→ **Directions**:
Report how many lines of the entries below contain the word "computer", and nothing more.

→ **Material shown**:
+++
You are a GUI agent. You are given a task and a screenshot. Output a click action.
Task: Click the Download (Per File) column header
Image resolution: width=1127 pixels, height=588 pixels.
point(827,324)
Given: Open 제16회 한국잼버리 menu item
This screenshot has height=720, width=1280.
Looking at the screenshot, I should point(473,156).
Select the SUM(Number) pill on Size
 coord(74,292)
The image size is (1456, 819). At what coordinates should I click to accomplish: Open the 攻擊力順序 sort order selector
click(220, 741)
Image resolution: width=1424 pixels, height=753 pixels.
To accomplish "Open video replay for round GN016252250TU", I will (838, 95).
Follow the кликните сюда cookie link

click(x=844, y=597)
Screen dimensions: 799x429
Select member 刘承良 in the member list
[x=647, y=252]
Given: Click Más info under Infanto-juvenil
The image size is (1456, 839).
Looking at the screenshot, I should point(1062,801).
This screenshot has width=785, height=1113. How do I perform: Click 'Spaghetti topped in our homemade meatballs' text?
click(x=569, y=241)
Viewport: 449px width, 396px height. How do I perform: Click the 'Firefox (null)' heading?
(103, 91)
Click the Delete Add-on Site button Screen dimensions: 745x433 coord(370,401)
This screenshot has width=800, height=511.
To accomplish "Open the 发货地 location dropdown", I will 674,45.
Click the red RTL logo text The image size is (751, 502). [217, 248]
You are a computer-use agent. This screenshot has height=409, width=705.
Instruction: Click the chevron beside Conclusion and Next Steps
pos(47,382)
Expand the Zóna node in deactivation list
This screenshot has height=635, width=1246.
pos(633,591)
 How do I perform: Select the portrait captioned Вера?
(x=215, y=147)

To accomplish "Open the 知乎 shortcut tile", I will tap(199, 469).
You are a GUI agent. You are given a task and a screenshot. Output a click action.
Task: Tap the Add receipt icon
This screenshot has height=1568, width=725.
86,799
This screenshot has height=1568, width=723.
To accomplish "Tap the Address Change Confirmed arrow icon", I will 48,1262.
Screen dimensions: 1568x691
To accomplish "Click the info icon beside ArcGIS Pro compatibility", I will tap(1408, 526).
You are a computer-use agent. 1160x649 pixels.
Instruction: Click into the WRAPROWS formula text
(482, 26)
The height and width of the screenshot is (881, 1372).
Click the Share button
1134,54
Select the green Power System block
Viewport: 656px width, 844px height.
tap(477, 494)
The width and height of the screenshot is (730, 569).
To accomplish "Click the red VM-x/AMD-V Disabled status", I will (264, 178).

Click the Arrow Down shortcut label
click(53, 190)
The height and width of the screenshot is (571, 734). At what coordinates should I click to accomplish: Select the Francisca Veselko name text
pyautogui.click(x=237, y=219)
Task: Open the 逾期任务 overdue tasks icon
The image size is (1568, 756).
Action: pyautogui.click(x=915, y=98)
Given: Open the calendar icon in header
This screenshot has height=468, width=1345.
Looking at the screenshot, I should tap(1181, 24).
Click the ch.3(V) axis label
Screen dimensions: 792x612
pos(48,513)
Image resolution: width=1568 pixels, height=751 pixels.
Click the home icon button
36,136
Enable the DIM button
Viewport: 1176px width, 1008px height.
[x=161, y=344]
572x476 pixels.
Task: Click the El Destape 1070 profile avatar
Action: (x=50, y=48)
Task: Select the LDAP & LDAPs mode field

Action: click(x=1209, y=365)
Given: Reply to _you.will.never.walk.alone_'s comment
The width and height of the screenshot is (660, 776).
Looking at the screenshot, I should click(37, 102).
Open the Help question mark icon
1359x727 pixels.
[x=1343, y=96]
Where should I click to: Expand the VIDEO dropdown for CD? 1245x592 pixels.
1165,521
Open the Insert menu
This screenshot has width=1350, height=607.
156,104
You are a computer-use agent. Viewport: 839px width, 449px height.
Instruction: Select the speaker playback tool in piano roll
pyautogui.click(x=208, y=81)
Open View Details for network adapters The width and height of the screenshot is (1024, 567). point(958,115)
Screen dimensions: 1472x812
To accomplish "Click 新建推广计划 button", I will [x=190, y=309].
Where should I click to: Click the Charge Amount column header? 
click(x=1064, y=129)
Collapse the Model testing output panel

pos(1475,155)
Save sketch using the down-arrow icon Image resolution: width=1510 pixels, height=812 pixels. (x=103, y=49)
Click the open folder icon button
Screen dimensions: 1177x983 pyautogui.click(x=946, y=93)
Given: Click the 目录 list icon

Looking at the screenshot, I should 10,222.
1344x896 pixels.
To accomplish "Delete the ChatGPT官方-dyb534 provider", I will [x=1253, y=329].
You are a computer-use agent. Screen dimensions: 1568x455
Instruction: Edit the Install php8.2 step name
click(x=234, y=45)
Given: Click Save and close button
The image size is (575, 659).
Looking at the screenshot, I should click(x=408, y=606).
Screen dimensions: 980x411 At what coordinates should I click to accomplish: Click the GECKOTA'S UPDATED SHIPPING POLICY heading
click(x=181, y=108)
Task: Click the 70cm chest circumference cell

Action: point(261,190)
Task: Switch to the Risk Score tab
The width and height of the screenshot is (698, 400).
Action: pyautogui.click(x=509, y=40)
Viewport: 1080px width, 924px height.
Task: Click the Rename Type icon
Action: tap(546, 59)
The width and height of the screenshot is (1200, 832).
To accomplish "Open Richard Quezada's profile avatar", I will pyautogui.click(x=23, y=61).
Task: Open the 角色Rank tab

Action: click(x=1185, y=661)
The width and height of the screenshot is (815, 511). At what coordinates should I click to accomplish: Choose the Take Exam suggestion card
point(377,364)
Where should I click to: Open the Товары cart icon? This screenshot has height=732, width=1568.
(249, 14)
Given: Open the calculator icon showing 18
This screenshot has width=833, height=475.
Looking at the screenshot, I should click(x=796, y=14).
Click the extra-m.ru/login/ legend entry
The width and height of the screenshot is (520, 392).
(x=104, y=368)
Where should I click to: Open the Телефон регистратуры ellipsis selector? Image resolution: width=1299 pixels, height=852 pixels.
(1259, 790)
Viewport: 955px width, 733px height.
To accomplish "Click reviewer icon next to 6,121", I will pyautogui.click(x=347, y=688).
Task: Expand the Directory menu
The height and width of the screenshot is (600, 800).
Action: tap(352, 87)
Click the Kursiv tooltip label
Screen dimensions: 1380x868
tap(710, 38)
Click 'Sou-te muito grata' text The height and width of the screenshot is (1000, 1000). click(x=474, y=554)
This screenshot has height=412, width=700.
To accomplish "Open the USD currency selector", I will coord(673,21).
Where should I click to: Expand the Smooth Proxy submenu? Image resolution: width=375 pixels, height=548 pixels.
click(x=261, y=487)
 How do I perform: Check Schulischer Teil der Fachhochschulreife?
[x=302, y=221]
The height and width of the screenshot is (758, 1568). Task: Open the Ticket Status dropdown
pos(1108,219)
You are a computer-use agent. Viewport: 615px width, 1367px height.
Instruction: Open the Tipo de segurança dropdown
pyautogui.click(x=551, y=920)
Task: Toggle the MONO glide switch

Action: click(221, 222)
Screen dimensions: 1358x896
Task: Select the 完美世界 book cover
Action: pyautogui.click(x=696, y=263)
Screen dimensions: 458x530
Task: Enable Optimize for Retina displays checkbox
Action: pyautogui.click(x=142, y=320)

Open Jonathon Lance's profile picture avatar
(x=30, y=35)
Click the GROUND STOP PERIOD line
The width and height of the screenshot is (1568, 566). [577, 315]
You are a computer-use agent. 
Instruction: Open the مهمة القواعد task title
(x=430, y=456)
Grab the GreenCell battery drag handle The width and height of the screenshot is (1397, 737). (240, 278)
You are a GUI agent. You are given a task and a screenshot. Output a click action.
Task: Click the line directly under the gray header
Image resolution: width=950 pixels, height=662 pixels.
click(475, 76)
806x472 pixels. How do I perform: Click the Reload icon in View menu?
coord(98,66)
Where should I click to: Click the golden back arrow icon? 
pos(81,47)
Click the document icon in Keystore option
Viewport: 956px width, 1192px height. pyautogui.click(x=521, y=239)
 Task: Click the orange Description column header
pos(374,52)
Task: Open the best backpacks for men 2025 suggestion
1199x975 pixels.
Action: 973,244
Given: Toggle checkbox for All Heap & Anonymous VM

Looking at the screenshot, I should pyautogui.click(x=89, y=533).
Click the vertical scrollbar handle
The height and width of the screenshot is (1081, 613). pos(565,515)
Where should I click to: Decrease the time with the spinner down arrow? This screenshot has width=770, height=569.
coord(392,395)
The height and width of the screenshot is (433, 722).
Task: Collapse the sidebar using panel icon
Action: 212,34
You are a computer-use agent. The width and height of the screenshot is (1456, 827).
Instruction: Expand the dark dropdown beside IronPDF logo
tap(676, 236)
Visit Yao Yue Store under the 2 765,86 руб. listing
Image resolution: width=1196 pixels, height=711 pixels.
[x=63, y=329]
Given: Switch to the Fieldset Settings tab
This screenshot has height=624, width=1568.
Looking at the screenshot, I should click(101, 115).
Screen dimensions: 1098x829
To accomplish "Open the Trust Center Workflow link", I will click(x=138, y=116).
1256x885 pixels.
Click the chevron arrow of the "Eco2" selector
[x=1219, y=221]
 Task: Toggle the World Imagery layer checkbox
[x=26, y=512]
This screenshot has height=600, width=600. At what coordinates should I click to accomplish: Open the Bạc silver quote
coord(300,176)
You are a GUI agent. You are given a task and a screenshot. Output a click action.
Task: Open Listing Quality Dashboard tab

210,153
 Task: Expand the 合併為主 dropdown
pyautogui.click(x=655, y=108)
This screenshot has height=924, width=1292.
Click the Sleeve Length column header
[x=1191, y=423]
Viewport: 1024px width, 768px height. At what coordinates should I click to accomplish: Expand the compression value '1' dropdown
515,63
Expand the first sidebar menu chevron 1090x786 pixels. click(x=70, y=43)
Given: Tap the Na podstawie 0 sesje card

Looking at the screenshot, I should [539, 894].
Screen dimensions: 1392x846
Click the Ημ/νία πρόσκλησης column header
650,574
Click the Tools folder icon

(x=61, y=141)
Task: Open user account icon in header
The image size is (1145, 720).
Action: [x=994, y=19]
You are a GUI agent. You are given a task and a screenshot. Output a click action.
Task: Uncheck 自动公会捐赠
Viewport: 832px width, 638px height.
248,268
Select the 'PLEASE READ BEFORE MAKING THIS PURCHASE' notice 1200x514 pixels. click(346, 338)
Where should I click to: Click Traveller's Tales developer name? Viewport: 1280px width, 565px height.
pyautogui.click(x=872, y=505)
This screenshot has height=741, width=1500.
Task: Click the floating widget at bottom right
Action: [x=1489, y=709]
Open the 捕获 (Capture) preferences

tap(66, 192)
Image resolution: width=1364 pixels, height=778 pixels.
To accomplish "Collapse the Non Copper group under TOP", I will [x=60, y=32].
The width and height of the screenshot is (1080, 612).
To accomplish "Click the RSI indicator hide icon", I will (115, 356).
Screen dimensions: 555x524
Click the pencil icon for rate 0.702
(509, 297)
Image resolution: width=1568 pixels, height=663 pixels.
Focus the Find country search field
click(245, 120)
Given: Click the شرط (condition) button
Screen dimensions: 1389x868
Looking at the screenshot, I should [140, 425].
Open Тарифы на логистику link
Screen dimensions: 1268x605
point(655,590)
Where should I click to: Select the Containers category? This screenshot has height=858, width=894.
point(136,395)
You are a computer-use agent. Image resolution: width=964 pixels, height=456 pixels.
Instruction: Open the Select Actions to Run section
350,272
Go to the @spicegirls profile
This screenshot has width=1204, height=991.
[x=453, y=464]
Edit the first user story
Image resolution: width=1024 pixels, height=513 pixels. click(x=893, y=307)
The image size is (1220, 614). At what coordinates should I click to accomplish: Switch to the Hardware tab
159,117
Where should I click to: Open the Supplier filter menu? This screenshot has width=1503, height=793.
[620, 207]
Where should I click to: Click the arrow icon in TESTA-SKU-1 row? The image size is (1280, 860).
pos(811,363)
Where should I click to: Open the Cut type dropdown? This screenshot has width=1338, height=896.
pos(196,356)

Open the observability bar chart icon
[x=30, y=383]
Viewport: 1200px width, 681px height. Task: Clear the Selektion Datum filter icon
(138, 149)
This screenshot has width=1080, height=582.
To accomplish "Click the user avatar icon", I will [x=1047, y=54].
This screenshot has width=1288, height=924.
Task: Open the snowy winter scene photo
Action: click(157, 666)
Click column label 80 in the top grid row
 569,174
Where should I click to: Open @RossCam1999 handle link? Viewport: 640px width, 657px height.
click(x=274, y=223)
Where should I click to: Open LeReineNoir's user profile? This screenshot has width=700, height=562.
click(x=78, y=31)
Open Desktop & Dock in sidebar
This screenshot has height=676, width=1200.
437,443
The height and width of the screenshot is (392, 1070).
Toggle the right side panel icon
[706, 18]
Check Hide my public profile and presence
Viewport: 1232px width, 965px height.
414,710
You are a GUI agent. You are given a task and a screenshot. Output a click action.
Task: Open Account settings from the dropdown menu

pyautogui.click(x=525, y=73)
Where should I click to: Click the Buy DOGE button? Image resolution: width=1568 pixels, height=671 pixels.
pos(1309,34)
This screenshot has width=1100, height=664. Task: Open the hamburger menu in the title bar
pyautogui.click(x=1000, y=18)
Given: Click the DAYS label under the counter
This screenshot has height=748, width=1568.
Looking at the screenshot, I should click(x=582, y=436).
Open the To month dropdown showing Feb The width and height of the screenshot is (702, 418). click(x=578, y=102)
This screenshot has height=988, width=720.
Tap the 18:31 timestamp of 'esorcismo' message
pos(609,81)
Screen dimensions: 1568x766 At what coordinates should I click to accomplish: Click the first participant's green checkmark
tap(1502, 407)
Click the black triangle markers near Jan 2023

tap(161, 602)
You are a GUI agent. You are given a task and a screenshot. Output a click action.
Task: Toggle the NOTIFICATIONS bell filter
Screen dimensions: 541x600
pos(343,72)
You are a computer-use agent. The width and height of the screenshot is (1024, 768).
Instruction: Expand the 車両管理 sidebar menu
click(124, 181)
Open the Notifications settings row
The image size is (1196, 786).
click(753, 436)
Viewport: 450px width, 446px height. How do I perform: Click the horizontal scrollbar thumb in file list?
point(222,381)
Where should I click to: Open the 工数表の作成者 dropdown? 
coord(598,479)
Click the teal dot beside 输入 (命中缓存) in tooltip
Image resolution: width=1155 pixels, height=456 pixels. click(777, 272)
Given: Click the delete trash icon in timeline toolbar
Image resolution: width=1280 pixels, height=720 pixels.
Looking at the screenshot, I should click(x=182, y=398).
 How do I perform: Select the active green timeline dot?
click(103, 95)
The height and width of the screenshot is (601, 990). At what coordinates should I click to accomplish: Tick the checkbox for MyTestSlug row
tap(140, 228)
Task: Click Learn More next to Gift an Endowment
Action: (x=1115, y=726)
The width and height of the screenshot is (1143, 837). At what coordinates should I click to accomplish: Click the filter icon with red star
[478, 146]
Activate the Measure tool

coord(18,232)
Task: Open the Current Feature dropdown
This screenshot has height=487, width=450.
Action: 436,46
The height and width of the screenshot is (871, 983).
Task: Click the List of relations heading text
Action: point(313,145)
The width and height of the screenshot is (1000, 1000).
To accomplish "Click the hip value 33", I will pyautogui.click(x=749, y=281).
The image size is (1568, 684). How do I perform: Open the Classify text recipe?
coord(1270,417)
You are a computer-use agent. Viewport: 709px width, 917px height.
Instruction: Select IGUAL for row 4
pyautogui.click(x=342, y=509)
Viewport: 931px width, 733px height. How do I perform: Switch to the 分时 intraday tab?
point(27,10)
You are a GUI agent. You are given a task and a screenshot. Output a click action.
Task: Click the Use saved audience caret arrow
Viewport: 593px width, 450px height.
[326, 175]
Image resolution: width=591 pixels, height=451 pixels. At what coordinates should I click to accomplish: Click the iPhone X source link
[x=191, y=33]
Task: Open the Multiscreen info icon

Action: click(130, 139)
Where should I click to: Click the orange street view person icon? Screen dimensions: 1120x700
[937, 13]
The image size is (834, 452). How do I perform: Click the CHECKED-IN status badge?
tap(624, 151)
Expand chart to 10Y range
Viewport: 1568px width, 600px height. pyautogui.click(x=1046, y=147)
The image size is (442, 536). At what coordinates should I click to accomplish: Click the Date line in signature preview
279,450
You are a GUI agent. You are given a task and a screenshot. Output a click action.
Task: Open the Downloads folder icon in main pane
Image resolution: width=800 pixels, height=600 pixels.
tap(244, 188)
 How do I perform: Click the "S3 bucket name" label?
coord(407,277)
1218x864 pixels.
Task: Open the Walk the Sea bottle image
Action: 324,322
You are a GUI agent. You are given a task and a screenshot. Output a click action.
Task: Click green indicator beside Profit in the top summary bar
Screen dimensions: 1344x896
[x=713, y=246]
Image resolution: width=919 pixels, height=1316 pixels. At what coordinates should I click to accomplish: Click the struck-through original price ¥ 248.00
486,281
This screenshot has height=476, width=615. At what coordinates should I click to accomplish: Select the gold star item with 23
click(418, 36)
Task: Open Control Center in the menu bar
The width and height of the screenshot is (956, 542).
+++
→ **Exercise result**:
10